La municipalité vend le terrain en 1912 avec la plage pour les travaux d’agrandissement du port. L‘année suivante, un terrain d’aviation est inauguré dans le voisinage immédiat des bâtiments du sanatorium puis la Grande Guerre survient. Le sanatorium devient une caserne pour accueillir les marins, les fusiliers-marins et surtout les aviateurs, notamment Nungesser qui n’a le droit de voler qu’à l’expresse condition de recevoir des soins. Abandonné après 1919, l’établissement se dégrade et est finalement abattu.
 
Quant à Zuydcoote, le sanatorium poursuit son fonctionnement de façon autonome en devenant sanatorium national en 1923 puis Hôpital maritime en 1971.
 
Paternaliste et progressiste
Georges Vancauwenberghe habite dans sa commune, comme patron puis comme élu, il est confronté à la misère d’une population ouvrière et encore en grande partie rurale dont il est – avec le port – le premier employeur. Paternaliste, il finance personnellement une grande partie des actions sociales mises en place. A l’instar de nombreuses usines de la région, son tissage est recouvert de slogans et affiches appelant à la tempérance et au respect du travail. Il n’hésite pas à sanctionner les manquements de ses employés, qu’il s’agisse de la filature ou des infirmières du sanatorium.
 
Néanmoins, en fusionnant avec l’usine de son oncle fondée à Dunkerque, dans une société qui préfigure le futur Comptoir Linier, ses actions se multiplient : ne met-il pas en place une crèche et une société de secours mutuel à une époque où aucune loi n’obligeait les patrons à agir en ce sens et où l’Etat ne connaissait pas l’idée d’ « Etat-Providence » mais dont les pratiques sont courantes chez les patrons du Nord.
 
Comme élu, il est profondément républicain, de « gauche non socialiste », l’on pourrait donc le rapprocher des centristes progressistes. La commune connait une expansion rapide durant son mandant, passant de 2.800 à 8.000 habitants entre 1877 et 1910. Les conditions de vie et d’hygiène étant difficiles (plusieurs épidémies nationales ont pris naissance dans la commune avant 1877), le travail ne manque pas. Ainsi, à partir de 1895, il finance sur ses deniers personnels un « œuvre de maternité » pour aider les femmes en couches et une « œuvre de soupe populaire » qui reçoit jusque 500 bénéficiaires par jour.

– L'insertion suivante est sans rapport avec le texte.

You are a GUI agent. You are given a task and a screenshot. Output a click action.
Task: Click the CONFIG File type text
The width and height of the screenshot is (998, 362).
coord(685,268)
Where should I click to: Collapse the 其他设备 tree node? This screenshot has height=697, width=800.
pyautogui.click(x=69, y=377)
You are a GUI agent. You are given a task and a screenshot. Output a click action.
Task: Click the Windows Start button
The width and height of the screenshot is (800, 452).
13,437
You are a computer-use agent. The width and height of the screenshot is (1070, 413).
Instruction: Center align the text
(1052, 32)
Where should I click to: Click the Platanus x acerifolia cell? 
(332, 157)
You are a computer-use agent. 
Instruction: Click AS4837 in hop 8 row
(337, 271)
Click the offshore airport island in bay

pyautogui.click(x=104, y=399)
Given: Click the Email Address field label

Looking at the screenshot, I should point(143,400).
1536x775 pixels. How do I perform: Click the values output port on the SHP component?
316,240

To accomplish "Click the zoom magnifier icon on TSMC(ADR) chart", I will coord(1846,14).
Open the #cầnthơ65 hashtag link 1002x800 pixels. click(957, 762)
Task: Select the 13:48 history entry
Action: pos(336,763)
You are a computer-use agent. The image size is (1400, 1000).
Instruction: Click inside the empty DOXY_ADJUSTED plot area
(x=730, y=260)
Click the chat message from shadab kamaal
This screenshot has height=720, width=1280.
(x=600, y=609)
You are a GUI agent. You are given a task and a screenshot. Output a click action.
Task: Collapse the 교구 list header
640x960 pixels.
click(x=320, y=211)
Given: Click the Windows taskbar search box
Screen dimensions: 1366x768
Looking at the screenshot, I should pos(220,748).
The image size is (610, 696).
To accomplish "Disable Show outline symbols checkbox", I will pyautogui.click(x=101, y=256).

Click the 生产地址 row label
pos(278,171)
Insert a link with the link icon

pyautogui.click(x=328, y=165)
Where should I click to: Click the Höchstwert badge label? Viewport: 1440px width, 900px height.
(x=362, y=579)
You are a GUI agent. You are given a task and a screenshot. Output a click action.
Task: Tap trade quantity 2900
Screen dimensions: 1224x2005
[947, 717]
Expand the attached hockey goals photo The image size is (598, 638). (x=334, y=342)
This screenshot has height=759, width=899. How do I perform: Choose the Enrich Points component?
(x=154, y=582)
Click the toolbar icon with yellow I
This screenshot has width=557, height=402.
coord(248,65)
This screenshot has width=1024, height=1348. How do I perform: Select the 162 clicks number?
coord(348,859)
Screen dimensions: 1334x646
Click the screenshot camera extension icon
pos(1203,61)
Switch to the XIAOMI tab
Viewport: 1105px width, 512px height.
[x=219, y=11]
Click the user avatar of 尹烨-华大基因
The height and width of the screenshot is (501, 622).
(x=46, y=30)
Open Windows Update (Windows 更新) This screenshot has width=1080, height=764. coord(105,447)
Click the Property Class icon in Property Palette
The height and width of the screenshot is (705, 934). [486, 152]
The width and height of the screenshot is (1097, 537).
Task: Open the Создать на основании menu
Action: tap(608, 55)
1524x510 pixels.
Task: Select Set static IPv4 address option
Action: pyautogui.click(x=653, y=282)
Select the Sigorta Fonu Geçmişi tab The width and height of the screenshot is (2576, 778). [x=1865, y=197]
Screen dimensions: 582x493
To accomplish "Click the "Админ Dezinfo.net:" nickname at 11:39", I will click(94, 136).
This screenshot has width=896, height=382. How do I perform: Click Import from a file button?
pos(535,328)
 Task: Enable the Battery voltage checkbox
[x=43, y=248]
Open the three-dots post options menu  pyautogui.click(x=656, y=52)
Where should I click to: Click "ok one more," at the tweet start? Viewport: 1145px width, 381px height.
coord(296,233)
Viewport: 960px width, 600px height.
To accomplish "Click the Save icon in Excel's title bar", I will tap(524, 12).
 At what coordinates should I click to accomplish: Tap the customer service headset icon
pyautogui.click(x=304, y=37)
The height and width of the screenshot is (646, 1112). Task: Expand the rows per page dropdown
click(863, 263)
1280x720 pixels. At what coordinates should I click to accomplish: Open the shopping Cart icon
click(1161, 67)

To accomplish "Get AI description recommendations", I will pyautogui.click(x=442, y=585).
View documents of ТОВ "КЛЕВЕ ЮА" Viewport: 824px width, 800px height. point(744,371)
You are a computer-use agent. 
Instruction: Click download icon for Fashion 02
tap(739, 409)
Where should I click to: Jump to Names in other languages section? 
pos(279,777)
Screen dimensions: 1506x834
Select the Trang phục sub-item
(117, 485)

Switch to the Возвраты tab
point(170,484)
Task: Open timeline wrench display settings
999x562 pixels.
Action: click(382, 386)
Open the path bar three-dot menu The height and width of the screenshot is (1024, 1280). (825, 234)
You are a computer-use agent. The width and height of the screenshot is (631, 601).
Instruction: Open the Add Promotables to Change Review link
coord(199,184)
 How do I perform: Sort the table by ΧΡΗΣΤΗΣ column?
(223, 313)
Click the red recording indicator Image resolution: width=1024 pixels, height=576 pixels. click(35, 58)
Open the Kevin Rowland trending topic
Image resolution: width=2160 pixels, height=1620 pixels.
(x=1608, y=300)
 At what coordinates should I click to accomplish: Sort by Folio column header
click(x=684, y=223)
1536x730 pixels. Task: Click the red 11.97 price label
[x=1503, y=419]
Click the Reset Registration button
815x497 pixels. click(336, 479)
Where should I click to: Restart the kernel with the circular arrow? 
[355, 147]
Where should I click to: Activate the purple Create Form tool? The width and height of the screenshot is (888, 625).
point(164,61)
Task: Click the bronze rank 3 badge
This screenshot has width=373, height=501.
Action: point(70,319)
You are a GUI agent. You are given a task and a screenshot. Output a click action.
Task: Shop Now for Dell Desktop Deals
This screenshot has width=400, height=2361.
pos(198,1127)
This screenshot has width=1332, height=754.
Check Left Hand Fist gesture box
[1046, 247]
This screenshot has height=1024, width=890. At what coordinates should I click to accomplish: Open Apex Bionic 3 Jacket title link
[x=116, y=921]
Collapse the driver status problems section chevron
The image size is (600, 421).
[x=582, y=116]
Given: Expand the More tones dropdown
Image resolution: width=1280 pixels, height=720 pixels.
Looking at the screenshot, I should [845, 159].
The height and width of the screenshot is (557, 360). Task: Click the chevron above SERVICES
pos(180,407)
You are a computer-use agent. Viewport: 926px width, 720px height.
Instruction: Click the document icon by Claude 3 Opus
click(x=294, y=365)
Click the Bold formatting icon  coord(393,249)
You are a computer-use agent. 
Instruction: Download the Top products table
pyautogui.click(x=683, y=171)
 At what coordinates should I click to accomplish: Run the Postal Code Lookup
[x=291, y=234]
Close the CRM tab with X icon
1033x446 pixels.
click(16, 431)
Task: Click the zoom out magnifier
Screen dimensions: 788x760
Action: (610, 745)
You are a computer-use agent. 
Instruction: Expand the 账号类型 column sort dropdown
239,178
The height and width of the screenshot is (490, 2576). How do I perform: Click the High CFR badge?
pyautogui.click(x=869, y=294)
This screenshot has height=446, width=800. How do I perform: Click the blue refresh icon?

En 1902 surtout, il met en place avec son ami Davenport la « Goutte de Lait », rue de la République, face à la rue Jean Bart. L’emplacement n’est pas anodin car elle se trouve dans la partie la plus peuplée mais aussi la plus industrieuse de la commune, face à la rue qu’empruntent ses ouvriers pour rejoindre sa filature. Les enfants en bas âge y reçoivent gratuitement du lait pasteurisé et il y installe une consultation de nourrissons.
 
Comme Président du Conseil Général, il crée un Préventorium à Wormhout pour les enfants pour qui les séjours en bord de mer sont contre-indiqués. Profitant de la démobilisation des armées, il investit les baraquements de l’hôpital militaire belge de Bourbourg. Le succès est tel qu’il est cédé en 1932 à la ville de Lille.



Décédé le 13 janvier 1929, il est inhumé au cimetière de Dunkerque.